1 Kasım seçim sonuçları koalisyon çıkarsa...
Abone ol1 Kasım seçim sonuçlarında yeniden koalisyon çıkarsa ne olacak? Erken seçim sonuçlarına göre koalisyon hükümeti kaç günde kurulmak zorunda? İşte erken seçim sonuçlarına ilişkin zor takvim...
1 Kasım erken seçimlerinde yeniden koalisyon çıkarsı ne olacak? Herkesin merak ettiği sorunun yanıtını Habertürk gazetesi yazarı Muharrem Sarıkaya bugünkü köşesinden verdi.
"11 Kasım'da ya kurulur ya da..." başlıklı bugünkü yazısında Muharrem Sarıkaya, erken seçim sonuçlarında koalisyon çıkması halinde partilerin hükümeti kurmak için yalnızca "10 gün" süreleri olduğunu yazdı.
10 gün içinde koalisyon hükümetinin kurulamaması halinde ise topun Cumhurbaşkanı Recep Tayyip Erdoğan'a geçeceğinin altını çizen Sarıkaya, "Meclis içinden birini görevlendirip yemin günü hükümeti kurmasını sağlaması gerekiyor. O da Sadi Irmak hükümeti gibi, güvenoyu olmadan aylarca görevde kalması ihtimalini beraberinde getiriyor" diye yazdı.
Muharrem Sarıkaya'nın yazısına göre 2 Kasım sabahından itibaren Türkiye'ye yaşanabilecek koalisyon maratonu şöyle:
"Çok değil gelecek hafta sonu sandık başına gidip oy vereceğiz.

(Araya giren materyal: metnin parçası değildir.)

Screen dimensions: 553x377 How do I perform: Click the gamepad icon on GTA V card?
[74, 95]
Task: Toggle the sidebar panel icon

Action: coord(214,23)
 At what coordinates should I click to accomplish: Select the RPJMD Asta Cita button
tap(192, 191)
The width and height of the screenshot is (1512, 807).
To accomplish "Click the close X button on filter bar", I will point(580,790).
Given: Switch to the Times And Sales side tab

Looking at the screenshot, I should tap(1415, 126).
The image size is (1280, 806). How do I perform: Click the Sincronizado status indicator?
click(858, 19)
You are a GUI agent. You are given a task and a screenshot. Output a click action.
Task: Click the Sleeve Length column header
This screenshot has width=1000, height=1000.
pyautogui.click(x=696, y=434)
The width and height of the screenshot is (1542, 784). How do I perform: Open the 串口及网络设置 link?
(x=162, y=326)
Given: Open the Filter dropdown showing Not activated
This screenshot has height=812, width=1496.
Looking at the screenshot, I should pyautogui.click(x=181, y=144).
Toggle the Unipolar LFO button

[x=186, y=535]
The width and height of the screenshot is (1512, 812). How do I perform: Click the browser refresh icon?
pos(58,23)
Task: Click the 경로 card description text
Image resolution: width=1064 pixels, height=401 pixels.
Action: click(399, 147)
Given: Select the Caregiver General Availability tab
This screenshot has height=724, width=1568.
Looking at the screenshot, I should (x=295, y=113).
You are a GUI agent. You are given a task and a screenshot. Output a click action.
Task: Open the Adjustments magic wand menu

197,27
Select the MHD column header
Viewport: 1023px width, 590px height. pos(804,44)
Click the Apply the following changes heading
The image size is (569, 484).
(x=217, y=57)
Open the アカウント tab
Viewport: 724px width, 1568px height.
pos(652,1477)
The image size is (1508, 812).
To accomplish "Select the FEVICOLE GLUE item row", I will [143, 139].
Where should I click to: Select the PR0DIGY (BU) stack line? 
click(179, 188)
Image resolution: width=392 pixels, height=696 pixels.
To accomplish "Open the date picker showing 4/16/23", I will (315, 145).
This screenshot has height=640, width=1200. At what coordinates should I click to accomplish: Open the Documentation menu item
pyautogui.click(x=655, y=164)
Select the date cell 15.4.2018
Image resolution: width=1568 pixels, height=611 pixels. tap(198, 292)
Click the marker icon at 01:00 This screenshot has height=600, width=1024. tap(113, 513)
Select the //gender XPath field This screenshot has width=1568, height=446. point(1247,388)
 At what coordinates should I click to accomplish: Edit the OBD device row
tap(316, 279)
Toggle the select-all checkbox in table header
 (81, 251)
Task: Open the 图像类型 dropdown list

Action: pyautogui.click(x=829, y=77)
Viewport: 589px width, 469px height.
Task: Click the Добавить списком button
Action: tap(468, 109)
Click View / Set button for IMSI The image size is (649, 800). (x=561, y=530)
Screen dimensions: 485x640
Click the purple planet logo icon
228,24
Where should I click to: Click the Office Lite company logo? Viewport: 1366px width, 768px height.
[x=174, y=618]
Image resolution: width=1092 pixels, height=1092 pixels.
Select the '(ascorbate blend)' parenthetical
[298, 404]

Bu süre içinde ne gibi gelişmelerin yaşanacağını, sandıktan nasıl bir sonuç çıkacağını kestirmek zor. Ancak Sandık Yolunda dizisi için dolaştığım Anadolu'da Cumhurbaşkanı dahil siyasi parti liderlerinin söylemleri de kamuoyu yoklama şirketleri de aynı sonuca işaret ediyor:
Koalisyon...
Bu durumda, 7 Haziran sonrasında olduğu gibi yine en çok tartışılacak konu, kimin kiminle koalisyon kuracağı üzerine olacak. Ancak geçen seçimdeki gibi partilerin önünde öyle 45 günden fazla zaman bulunmayacak, 10 günde koalisyonun kurulması şart olacak.
KİMLER KURACAK?
Kısa sürede kurulmasının gerekliliğini ikinci sıraya bırakıp ilkinden yola çıkarsam... Parti liderlerinin, tvit mesajları, televizyon ve meydan konuşmalarına bakılınca kim kimle daha rahat kurabilir?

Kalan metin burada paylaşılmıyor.